Fairlamb, as I noted at the time, pled guilty to both assault and obstruction. Unlike the two others, Fairlamb admitted that his intent, in punching a cop, was to, “stop[] or delay[] the Congressional proceeding by intimidation or coercion.”

When FAIRLAMB unlawfully entered the Capitol building, armed with a police baton, he was aware that the Joint Session to certify the Electoral College results had commenced. FAIRLAMB unlawfully entered the building and assaulted Officer Z.B. with the purpose of influencing, affecting, and retaliating against the conduct of government by stopping or delaying the Congressional proceeding by intimidation or coercion. FAIRLAMB admits that his belief that the Electoral College results were fraudulent is not a legal justification for unlawfully entering the Capitol building and using intimidating [sic] to influence, stop, or delay the Congressional proceeding.

Fairlamb, by pleading to assault and obstruction, admitted to both elements of terrorism: violence, and the intent of coercing the government.
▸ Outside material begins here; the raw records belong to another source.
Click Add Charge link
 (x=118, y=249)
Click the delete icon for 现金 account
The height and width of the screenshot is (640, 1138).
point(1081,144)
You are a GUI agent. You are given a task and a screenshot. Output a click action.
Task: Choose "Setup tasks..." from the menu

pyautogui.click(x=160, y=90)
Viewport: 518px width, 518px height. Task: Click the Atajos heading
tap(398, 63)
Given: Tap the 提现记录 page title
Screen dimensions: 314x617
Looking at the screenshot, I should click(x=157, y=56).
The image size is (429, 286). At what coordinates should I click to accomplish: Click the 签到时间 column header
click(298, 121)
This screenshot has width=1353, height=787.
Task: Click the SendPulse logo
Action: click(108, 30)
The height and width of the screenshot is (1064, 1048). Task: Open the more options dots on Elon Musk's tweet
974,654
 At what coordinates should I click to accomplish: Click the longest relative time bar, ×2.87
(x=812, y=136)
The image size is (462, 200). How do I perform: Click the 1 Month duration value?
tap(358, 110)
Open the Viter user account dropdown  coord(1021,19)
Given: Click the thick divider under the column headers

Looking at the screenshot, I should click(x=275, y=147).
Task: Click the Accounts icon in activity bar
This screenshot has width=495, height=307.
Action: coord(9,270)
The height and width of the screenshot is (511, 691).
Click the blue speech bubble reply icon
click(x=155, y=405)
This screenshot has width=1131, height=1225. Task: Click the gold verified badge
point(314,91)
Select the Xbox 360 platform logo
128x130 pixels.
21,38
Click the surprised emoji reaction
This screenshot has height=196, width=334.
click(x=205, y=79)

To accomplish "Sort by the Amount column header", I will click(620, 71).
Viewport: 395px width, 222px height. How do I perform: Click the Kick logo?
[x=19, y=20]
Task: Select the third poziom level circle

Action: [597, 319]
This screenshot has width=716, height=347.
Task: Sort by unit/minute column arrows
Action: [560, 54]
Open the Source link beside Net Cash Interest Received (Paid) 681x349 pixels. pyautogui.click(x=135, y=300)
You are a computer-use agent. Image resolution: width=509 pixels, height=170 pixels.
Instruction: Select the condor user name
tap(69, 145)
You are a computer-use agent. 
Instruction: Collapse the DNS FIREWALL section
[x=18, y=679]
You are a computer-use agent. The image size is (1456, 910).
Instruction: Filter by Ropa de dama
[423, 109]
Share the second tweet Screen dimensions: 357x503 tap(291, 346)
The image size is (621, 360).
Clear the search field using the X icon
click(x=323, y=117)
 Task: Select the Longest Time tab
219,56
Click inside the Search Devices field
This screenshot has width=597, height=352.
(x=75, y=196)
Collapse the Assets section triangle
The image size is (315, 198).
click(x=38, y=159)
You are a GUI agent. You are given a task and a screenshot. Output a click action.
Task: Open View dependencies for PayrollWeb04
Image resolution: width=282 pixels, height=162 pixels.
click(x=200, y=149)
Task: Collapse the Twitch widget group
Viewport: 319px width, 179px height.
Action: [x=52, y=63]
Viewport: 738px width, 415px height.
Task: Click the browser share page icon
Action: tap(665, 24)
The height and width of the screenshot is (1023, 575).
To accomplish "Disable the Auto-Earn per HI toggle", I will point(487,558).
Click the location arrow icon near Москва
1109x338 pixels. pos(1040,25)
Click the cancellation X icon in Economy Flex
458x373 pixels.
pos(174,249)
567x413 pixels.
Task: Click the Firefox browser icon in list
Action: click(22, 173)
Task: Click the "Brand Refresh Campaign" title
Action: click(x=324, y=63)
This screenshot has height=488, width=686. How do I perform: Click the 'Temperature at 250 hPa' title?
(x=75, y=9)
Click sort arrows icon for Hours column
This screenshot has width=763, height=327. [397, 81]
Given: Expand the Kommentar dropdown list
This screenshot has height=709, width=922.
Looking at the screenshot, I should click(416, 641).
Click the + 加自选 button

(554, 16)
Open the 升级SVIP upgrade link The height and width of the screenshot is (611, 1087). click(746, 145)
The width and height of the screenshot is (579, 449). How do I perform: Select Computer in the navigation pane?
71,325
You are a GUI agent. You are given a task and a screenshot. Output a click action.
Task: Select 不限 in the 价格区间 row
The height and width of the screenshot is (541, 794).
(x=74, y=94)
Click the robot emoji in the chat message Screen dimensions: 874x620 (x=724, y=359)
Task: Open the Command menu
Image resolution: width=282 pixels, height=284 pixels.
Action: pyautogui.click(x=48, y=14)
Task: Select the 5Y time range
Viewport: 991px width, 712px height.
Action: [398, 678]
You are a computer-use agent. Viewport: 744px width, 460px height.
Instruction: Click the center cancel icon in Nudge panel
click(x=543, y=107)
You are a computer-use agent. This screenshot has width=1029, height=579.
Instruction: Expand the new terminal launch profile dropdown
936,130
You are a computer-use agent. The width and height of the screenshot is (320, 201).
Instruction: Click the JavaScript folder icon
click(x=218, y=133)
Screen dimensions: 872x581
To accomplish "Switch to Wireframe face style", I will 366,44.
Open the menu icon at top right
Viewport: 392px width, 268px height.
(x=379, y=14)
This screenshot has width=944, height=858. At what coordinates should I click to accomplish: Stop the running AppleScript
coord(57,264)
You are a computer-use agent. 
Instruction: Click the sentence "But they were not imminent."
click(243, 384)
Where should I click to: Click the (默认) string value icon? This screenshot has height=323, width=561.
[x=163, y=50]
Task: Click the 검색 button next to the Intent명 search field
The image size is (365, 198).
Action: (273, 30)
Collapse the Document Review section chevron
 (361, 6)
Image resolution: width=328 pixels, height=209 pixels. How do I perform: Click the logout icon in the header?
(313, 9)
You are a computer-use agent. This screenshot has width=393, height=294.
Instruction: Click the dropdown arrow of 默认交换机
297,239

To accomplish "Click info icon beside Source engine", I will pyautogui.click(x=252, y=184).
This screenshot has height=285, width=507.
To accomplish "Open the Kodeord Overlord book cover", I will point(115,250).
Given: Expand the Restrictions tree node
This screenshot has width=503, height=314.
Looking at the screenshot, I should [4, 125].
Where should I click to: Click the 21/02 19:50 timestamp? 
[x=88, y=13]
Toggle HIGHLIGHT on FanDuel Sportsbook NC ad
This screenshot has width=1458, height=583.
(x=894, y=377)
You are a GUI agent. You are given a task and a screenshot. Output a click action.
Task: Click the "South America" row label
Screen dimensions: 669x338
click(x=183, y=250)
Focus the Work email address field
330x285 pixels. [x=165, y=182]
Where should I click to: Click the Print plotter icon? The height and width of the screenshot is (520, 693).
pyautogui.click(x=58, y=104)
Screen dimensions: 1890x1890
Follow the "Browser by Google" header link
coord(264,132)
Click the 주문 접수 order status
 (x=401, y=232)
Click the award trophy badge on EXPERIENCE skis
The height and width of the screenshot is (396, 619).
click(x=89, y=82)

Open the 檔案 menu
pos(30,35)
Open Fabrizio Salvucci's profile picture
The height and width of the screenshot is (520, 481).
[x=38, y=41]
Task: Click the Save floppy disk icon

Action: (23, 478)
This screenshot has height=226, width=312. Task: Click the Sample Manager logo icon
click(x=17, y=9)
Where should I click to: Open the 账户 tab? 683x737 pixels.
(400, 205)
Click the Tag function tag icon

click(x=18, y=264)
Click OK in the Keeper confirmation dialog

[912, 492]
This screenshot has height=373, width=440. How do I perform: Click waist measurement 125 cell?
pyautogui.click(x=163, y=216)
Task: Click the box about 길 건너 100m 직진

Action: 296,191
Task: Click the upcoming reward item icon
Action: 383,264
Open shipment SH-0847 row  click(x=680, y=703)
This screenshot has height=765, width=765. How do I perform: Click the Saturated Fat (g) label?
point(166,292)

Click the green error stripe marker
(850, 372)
On paper, Fairlamb made a great candidate to try applying a terrorism enhancement to. But the sentencing process ended up revealing that, on the same day that Fairlamb punched a cop as part of his plan to overturn the election, he also shepherded some cops through a mob in an effort, he said with some evidence shown at sentencing, to keep them safe.

That is, on paper, the single defendant to have pled guilty to both assault and obstruction looked like a likely candidate for a terrorism enhancement. But when it came to the actual context of his crimes, such an enhancement became unviable.

I fully expect that if the January 6 prosecution runs its course (a big if), then DOJ will end up asking for and getting terrorism enhancements at sentencing, both for militia members as well as some of the more brutal assault defendants, both for those who plead guilty and those convicted at trial. But in the case of assault defendants, it’s not enough (as Ted Cruz says) to just beat cops. With a goodly number of the people who did that, there’s no evidence of the intent to commit violence with the intent of disrupting the peaceful transfer of power. They just got swept up in mob violence.

I expect DOJ will only ask for terrorism enhancements against those who made it clear in advance and afterwards that their intent in resorting to violence was to interrupt the peaceful transfer of power.

But until that happens, DOJ has already achieved tangible results, both in detention disputes and plea negotiations, by invoking crimes of terrorism.